I’m currently trying to get the 100G Mellanox ConnectX-6 DX working with Suricata on Debian Bookworm and when I send around 70Gbit/s of traffic via Cisco T-Rex from another machine I see a big spike on 63 ksoftirqd processes that stay at 100% once I set the link up via ip link set eth5 up
.
I also ran perf top on that process and saw first that __nf_conntrack_alloc
showed a big overhead, so I disabled iptables and conntrack (which I don’t need for the test) and now the overhead is mostly (65%) with native_queued_spin_lock_slowpath
and I struggle to get an idea why the load is so high for the IRQs.

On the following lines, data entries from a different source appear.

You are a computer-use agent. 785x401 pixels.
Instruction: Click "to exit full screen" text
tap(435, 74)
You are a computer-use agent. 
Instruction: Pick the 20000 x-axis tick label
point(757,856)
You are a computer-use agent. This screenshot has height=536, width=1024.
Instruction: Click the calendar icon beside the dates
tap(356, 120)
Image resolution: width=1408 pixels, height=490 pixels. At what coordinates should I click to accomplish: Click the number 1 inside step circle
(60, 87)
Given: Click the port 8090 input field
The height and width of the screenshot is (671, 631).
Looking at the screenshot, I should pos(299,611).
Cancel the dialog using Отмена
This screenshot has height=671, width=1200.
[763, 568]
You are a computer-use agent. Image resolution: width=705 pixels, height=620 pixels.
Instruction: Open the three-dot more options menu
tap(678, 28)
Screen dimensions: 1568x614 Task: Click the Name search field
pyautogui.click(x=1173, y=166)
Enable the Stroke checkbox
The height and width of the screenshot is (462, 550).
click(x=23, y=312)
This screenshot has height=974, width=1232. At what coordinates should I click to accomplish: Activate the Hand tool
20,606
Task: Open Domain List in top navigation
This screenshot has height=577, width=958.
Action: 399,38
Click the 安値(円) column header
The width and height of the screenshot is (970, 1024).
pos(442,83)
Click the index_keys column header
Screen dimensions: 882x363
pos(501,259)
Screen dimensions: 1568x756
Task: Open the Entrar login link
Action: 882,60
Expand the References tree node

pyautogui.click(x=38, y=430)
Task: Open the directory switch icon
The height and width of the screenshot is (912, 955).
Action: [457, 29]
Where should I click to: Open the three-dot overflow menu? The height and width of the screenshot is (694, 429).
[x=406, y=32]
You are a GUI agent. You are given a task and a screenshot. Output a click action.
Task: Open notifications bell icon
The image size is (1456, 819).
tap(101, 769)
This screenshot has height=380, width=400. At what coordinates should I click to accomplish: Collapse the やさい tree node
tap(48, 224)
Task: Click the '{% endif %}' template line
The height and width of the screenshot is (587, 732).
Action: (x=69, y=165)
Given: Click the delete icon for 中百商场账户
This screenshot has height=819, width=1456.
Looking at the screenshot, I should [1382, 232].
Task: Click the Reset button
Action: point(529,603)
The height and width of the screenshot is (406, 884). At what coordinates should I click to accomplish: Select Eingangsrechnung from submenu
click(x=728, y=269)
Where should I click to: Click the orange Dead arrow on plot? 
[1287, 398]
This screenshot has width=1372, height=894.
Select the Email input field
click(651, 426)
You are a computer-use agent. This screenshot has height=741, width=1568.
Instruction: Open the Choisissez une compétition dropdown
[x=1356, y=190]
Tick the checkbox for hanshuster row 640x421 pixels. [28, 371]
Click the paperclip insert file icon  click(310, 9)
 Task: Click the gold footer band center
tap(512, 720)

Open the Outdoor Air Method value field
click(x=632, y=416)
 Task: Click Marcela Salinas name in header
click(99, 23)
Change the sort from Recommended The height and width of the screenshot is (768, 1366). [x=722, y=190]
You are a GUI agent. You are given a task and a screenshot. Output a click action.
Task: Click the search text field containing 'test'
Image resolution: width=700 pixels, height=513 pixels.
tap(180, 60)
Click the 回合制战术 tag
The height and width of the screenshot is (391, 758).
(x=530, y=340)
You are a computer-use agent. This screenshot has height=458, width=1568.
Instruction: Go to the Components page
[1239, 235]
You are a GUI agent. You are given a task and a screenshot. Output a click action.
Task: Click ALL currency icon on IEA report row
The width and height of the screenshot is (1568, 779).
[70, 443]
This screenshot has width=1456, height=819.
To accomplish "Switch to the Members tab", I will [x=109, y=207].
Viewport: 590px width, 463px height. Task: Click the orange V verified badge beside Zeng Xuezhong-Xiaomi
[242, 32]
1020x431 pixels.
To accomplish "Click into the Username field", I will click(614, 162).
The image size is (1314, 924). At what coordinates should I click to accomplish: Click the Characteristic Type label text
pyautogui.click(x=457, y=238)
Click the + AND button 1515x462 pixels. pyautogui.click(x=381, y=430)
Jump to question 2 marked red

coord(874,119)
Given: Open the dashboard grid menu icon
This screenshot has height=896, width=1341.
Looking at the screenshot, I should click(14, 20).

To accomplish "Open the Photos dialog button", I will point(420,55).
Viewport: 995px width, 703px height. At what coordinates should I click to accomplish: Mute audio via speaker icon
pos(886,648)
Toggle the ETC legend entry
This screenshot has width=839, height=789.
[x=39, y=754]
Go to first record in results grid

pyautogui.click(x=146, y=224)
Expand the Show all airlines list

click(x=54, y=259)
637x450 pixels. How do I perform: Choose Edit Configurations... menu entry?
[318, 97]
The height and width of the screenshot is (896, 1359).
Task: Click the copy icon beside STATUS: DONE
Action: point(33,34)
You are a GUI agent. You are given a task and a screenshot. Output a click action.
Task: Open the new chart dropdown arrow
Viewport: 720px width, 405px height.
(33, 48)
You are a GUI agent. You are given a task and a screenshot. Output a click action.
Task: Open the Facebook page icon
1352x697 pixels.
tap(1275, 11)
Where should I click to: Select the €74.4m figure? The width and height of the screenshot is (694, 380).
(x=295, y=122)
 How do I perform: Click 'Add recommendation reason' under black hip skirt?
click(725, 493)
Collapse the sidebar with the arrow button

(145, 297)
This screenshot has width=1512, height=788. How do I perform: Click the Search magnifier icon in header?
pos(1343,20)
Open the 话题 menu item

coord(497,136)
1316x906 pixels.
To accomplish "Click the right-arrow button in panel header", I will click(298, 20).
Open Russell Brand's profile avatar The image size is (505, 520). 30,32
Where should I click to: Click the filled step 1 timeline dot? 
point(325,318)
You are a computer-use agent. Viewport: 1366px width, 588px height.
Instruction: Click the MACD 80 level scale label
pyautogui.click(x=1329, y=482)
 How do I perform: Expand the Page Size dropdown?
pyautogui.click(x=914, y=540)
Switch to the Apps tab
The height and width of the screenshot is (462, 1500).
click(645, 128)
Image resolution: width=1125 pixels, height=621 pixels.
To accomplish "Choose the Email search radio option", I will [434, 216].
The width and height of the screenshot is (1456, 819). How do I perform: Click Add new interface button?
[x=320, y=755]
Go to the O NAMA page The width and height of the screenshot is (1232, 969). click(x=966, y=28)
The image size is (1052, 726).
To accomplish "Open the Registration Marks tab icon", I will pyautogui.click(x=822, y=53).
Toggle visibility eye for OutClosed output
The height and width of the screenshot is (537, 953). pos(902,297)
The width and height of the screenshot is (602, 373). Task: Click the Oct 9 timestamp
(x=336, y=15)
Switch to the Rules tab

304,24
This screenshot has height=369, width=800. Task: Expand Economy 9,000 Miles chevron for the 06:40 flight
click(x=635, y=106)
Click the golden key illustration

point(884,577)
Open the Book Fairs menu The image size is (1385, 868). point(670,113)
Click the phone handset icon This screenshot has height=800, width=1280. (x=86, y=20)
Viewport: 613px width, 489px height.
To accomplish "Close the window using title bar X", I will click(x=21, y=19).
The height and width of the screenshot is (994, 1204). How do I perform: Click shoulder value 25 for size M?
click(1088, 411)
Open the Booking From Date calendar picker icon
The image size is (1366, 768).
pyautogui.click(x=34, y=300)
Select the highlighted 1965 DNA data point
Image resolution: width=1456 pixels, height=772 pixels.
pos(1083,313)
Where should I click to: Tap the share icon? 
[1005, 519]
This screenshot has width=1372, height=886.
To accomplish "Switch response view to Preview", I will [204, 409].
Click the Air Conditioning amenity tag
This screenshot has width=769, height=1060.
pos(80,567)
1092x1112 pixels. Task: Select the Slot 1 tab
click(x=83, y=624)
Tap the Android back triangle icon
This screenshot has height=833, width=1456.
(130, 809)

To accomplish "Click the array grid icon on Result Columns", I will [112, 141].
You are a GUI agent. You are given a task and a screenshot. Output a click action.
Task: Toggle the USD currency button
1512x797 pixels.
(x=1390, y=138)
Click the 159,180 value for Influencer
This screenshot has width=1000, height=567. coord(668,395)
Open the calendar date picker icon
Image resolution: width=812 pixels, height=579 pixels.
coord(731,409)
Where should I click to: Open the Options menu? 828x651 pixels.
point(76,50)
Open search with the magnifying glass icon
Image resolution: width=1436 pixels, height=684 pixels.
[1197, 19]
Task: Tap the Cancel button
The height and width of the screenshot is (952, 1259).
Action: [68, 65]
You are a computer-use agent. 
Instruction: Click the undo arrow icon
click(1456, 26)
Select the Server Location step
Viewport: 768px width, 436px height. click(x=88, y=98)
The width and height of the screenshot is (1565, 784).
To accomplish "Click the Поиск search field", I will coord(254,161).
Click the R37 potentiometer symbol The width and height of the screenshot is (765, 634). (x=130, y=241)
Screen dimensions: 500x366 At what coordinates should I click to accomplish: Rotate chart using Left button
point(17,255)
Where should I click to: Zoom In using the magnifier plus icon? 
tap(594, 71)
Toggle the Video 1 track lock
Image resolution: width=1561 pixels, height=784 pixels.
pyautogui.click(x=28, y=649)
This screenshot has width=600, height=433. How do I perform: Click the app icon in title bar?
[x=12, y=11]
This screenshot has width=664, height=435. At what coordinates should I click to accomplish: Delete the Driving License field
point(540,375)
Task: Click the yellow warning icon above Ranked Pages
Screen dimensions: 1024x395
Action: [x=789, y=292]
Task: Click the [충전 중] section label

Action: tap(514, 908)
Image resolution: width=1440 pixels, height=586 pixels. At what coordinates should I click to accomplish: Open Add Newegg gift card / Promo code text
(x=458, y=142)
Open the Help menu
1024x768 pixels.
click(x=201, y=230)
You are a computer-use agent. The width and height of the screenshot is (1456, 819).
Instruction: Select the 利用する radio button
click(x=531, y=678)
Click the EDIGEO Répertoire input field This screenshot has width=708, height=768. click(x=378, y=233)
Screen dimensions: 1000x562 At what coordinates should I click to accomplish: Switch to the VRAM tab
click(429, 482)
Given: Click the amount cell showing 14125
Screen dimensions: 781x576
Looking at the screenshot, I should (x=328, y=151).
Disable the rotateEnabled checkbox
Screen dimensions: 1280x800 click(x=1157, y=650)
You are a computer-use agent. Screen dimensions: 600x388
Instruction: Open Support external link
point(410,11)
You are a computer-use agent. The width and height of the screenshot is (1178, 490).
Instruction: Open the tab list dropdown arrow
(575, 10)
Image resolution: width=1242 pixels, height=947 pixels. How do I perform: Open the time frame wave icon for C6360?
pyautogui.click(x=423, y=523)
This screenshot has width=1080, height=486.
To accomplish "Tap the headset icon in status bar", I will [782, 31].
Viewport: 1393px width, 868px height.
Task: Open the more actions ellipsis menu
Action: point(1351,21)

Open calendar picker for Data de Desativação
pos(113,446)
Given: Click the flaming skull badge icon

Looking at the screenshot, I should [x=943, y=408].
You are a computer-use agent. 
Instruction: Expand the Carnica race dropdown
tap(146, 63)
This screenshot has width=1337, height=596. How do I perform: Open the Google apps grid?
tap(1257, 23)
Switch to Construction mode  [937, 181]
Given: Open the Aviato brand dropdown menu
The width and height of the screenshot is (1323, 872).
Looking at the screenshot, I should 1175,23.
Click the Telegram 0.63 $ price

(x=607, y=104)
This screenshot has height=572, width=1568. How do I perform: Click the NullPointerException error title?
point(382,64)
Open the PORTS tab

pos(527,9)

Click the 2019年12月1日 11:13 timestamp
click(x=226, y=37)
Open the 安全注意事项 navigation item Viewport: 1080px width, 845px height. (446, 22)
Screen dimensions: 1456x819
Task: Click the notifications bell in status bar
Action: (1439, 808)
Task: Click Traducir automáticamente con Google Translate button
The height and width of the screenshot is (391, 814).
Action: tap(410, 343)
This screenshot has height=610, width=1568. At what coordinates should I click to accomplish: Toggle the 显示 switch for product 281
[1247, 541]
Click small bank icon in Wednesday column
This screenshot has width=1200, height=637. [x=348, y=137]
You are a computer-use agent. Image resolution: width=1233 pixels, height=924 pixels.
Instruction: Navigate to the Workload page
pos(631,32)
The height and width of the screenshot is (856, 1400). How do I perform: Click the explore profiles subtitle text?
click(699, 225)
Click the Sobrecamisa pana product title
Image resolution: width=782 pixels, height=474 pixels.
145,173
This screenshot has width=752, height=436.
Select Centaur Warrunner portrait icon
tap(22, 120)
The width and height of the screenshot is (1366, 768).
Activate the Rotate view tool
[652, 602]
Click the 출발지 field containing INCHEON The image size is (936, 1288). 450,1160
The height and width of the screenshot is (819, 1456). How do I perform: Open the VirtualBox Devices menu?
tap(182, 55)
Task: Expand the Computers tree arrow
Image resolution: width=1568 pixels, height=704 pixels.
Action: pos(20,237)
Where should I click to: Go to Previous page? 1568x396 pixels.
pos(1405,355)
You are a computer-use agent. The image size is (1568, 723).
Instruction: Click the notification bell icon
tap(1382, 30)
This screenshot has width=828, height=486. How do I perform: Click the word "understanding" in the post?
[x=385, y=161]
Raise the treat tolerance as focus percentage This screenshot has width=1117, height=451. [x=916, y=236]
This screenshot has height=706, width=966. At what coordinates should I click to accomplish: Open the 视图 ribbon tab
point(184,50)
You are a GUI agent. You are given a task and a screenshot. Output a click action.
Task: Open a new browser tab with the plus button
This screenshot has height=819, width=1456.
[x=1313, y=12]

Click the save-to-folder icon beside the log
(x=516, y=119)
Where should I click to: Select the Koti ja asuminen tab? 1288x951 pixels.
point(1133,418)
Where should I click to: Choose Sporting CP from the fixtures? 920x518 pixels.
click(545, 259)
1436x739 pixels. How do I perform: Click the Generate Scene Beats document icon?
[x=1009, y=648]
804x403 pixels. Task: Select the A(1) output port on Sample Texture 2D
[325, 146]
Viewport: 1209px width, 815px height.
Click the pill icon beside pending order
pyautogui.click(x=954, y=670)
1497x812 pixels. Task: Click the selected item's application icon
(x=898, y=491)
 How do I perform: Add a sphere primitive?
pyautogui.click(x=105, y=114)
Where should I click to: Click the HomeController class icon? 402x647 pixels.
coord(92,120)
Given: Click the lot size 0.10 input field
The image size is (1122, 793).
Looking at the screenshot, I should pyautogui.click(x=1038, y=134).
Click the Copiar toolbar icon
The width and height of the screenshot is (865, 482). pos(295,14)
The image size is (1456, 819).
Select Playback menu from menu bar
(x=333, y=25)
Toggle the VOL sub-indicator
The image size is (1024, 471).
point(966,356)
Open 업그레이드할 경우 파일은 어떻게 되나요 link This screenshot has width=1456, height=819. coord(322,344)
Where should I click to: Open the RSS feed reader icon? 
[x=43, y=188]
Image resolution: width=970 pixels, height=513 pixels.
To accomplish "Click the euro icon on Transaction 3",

Some basics on the system for reference:
CPU (disabled HT)
Architecture: x86_64
CPU op-mode(s): 32-bit, 64-bit
Address sizes: 52 bits physical, 57 bits virtual
Byte Order: Little Endian
CPU(s): 256
On-line CPU(s) list: 0-255
Vendor ID: AuthenticAMD
BIOS Vendor ID: AMD
Model name: AMD EPYC 9754 128-Core Processor
BIOS Model name: AMD EPYC 9754 128-Core Processor CPU @ 2.2GHz
BIOS CPU family: 107
CPU family: 25
Model: 160
Thread(s) per core: 1
Core(s) per socket: 128
Socket(s): 2
NUMA:
NUMA node(s): 2
NUMA node0 CPU(s): 0-127
NUMA node1 CPU(s): 128-255
NIC
e1:00.0 Ethernet controller: Mellanox Technologies MT2892 Family [ConnectX-6 Dx]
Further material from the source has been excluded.